[Items from a data source]
-=-=-

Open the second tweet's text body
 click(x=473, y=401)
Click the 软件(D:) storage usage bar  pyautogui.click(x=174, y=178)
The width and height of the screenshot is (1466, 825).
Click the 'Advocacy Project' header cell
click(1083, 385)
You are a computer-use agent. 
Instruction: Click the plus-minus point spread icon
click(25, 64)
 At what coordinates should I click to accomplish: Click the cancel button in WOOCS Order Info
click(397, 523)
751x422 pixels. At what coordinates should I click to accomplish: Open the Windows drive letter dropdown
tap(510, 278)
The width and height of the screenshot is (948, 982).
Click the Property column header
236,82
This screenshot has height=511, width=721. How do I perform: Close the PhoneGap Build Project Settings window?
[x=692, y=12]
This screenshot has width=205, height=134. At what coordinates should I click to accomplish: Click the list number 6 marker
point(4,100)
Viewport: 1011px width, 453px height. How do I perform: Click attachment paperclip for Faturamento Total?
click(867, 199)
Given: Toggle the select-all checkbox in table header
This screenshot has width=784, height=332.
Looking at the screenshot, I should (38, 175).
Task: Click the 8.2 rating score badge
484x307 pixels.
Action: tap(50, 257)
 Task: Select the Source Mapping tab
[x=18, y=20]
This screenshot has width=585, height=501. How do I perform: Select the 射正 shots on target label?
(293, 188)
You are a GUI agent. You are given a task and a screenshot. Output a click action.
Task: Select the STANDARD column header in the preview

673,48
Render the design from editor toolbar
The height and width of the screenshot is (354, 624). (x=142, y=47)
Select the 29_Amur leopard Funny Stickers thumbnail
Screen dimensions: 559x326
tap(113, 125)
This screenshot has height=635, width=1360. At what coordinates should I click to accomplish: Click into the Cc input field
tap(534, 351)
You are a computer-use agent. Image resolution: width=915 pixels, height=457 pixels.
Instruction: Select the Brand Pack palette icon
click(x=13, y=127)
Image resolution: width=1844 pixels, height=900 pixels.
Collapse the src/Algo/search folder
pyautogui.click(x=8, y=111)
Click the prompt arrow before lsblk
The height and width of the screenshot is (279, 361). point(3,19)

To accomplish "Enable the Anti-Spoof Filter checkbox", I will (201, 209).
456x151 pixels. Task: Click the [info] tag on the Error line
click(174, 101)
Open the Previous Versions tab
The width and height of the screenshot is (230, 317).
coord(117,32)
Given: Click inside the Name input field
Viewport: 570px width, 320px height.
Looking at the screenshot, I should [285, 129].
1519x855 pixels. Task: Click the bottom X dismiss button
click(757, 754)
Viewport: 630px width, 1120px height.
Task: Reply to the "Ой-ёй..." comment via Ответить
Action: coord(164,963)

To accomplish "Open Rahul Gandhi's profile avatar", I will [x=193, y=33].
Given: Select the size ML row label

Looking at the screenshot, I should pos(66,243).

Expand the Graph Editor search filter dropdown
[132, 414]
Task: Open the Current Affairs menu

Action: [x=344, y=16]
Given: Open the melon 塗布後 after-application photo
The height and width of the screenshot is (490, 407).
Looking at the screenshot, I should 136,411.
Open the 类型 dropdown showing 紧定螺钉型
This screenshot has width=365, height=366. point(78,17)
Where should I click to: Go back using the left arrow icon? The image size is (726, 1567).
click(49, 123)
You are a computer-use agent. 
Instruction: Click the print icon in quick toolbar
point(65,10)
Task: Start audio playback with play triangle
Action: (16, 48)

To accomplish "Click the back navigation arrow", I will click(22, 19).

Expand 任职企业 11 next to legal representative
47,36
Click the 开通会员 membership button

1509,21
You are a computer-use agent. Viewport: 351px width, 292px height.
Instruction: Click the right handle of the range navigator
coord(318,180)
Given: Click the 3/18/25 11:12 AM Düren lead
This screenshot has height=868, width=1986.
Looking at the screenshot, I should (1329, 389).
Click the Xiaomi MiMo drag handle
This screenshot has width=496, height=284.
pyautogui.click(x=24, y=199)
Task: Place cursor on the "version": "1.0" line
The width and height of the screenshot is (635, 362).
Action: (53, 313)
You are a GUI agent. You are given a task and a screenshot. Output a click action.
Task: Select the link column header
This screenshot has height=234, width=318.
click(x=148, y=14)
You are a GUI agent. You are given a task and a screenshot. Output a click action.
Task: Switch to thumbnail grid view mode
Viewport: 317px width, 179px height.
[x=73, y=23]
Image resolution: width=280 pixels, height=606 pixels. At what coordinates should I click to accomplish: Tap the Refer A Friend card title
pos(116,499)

-=-=-

* [WORK INSTRUCTION]
Your answer should consist of each line of the data above in which the word "will" occurs.

* [TASK RESPONSE]
To accomplish "Enable the Anti-Spoof Filter checkbox", I will (201, 209).
To accomplish "Open Rahul Gandhi's profile avatar", I will [x=193, y=33].
To accomplish "Click the back navigation arrow", I will click(22, 19).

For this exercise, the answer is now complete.